Exercise objective: Convert the lines starting at the line containing "Select the Zone 12 row label" and ending at the line containing "[x=290, y=358]" into a JSON list of strings, one string per line, with blank lines omitted.

+++ Exercise data

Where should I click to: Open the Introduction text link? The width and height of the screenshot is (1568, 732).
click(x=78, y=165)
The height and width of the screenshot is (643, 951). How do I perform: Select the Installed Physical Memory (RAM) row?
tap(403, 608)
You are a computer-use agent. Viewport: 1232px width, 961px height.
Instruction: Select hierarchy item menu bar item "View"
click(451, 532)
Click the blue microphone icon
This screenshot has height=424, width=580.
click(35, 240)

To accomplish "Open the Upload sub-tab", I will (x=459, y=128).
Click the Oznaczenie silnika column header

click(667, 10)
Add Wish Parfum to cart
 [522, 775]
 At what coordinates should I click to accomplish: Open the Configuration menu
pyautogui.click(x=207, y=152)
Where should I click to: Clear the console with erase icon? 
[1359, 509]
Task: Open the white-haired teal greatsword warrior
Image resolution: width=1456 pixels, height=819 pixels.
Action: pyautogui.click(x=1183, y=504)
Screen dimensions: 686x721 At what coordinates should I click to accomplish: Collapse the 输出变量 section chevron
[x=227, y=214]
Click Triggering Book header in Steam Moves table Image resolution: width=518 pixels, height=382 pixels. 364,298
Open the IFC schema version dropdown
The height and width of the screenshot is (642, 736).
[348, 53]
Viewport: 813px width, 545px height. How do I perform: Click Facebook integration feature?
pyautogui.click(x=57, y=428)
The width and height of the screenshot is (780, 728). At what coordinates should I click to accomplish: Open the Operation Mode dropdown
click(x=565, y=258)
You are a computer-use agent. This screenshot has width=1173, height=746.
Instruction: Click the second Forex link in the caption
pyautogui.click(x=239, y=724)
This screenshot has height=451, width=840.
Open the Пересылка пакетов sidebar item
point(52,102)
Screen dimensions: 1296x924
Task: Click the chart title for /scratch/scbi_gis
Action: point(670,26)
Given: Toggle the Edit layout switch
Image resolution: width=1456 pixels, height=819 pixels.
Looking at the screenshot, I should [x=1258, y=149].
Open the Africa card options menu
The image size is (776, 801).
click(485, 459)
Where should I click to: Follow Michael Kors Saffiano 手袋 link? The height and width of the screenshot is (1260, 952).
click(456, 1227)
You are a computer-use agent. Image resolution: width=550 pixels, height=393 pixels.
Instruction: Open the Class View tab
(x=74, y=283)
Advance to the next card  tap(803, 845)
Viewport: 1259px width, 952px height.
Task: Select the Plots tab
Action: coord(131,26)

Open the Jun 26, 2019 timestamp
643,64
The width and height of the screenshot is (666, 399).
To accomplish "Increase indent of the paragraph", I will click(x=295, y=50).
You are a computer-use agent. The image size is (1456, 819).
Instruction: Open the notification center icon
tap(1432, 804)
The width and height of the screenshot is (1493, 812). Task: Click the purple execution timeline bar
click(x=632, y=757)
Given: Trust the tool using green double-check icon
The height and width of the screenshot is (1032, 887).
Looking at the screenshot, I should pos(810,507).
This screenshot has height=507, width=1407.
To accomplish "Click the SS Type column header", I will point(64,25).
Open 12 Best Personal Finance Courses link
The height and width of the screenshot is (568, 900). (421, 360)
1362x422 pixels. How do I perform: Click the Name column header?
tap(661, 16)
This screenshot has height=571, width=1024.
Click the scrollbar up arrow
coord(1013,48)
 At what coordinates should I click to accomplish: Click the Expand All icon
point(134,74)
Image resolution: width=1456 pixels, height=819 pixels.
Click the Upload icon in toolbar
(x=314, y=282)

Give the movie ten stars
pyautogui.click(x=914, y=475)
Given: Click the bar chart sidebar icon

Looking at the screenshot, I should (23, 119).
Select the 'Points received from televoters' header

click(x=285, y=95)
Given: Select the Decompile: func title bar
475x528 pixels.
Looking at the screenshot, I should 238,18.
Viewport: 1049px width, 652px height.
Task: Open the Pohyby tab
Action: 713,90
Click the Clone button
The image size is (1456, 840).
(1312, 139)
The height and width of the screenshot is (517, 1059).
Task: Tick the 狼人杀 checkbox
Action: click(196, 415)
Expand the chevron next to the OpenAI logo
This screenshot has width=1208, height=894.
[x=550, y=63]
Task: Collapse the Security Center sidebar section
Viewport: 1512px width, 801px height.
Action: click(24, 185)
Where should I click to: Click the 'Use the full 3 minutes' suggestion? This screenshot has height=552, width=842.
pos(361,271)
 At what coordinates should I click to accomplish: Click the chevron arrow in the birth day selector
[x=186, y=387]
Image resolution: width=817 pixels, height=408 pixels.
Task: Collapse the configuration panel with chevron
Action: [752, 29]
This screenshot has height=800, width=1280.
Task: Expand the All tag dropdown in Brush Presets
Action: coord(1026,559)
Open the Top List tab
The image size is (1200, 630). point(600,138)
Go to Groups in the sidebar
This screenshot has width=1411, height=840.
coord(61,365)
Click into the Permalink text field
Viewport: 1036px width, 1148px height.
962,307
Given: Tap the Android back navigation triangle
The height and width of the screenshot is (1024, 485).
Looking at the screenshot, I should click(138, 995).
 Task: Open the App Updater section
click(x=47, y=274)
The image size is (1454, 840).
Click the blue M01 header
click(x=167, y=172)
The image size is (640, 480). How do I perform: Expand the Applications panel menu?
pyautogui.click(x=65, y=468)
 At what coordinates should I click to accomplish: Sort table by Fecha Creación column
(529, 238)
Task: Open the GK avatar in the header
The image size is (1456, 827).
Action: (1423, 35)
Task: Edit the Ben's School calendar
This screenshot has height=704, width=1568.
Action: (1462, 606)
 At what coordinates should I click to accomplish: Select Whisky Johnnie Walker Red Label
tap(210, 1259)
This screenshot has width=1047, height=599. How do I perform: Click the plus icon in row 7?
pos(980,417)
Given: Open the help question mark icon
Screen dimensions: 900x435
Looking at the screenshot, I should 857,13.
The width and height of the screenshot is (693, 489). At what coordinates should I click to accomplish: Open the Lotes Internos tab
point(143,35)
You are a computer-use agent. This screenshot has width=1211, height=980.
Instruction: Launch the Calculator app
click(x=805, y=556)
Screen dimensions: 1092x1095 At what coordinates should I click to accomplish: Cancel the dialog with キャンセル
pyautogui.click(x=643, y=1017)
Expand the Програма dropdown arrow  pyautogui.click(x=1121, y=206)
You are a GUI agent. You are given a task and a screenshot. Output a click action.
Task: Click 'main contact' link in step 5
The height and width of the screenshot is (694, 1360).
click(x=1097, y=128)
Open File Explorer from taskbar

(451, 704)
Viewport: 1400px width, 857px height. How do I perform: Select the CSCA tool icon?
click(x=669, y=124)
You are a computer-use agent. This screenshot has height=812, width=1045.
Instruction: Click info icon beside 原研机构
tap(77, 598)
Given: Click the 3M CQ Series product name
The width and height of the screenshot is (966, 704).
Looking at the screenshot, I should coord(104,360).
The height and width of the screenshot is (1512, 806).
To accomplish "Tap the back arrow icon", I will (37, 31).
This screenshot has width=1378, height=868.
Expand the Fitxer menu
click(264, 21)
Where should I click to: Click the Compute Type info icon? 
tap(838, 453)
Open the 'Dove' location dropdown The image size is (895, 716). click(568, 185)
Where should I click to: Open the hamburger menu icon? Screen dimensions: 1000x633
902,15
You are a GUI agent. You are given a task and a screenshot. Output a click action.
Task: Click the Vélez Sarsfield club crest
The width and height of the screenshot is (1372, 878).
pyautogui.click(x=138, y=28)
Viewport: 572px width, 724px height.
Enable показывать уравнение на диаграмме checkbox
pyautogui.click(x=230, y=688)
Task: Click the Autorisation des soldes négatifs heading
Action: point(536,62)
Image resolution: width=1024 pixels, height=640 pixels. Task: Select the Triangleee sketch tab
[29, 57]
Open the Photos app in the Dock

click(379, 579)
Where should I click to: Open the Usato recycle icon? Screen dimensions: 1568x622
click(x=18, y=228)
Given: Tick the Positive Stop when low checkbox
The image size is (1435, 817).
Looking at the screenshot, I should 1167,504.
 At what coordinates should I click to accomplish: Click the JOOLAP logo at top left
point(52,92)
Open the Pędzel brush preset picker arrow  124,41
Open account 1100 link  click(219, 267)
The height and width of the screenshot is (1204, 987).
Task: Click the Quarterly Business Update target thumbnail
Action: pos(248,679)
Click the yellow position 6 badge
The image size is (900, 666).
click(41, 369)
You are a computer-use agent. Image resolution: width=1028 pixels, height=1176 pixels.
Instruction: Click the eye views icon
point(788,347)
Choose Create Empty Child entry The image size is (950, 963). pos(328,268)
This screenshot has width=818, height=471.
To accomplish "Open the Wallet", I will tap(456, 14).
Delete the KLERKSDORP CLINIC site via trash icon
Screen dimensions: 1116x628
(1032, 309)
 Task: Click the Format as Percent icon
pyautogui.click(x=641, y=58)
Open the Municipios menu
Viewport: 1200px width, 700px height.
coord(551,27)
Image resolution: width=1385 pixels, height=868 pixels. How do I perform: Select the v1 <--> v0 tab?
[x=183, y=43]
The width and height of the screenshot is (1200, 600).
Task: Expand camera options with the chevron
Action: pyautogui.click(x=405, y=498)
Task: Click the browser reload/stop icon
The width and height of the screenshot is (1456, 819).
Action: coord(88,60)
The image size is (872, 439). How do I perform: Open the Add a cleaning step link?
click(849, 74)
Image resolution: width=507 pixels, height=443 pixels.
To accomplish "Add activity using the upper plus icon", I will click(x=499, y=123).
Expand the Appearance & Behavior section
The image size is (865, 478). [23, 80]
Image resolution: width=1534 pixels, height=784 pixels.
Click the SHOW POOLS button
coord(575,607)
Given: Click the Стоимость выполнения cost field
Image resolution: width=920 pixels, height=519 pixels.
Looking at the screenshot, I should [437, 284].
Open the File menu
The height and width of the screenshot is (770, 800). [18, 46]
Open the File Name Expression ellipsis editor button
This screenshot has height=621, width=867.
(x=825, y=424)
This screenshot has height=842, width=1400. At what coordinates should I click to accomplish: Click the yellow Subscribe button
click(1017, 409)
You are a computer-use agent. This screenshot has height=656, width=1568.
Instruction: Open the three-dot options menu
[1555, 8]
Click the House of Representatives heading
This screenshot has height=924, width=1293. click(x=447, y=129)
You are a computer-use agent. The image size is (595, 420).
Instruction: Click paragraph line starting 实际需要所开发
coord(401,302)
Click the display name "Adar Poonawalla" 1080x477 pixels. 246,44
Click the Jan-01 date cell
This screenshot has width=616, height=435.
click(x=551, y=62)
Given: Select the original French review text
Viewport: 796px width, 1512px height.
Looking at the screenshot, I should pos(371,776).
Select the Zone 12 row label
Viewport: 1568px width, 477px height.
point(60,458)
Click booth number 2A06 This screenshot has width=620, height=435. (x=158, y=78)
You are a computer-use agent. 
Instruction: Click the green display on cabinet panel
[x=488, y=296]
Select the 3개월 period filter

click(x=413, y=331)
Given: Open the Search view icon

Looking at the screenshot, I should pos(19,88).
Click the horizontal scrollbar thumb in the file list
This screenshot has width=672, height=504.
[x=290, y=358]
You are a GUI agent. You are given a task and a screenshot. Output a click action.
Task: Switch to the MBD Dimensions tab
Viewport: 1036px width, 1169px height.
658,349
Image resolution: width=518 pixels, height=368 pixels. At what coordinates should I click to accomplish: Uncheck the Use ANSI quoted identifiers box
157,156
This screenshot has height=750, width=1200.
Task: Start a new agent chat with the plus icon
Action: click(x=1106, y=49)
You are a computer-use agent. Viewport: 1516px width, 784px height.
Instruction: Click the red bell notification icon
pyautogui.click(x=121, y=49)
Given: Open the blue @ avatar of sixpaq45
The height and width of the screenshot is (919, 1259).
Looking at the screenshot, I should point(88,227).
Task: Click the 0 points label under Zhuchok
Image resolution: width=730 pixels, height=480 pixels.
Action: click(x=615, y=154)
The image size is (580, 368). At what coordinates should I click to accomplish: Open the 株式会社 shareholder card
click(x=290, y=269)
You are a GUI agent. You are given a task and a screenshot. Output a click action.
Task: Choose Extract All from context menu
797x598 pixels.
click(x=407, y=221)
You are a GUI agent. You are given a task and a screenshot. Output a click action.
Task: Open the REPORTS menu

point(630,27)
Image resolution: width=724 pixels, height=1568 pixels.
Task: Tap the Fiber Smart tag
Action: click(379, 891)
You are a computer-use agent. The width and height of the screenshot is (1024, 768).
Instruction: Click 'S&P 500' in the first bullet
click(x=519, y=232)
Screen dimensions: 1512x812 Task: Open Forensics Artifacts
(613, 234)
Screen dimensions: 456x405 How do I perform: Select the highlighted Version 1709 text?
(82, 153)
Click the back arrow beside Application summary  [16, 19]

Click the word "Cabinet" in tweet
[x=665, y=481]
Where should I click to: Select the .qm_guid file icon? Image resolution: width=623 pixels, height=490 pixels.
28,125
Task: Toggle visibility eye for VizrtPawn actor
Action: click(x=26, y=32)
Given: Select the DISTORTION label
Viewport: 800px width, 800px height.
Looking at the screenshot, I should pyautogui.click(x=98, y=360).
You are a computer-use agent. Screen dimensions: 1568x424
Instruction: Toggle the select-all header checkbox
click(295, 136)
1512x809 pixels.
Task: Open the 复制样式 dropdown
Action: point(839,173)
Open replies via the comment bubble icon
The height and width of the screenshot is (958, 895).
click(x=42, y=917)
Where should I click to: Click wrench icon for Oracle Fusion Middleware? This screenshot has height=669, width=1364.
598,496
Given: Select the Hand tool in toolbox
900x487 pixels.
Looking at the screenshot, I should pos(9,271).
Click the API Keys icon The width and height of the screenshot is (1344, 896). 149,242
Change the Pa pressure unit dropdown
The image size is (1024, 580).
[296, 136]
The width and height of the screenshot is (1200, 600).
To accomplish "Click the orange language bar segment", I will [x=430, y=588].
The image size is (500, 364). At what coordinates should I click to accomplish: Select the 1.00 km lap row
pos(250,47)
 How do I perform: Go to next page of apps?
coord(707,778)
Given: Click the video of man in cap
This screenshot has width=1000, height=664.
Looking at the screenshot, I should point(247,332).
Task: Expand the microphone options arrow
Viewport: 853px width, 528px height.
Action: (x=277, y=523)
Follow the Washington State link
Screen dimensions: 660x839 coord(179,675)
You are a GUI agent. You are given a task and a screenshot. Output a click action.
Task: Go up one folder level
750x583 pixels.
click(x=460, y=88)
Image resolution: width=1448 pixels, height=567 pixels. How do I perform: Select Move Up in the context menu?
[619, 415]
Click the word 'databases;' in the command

++++++

Task response:
[
  "Select the Zone 12 row label",
  "Viewport: 1568px width, 477px height.",
  "point(60,458)",
  "Click booth number 2A06 This screenshot has width=620, height=435. (x=158, y=78)",
  "You are a computer-use agent. ",
  "Instruction: Click the green display on cabinet panel",
  "[x=488, y=296]",
  "Select the 3개월 period filter",
  "click(x=413, y=331)",
  "Given: Open the Search view icon",
  "Looking at the screenshot, I should pos(19,88).",
  "Click the horizontal scrollbar thumb in the file list",
  "This screenshot has width=672, height=504.",
  "[x=290, y=358]"
]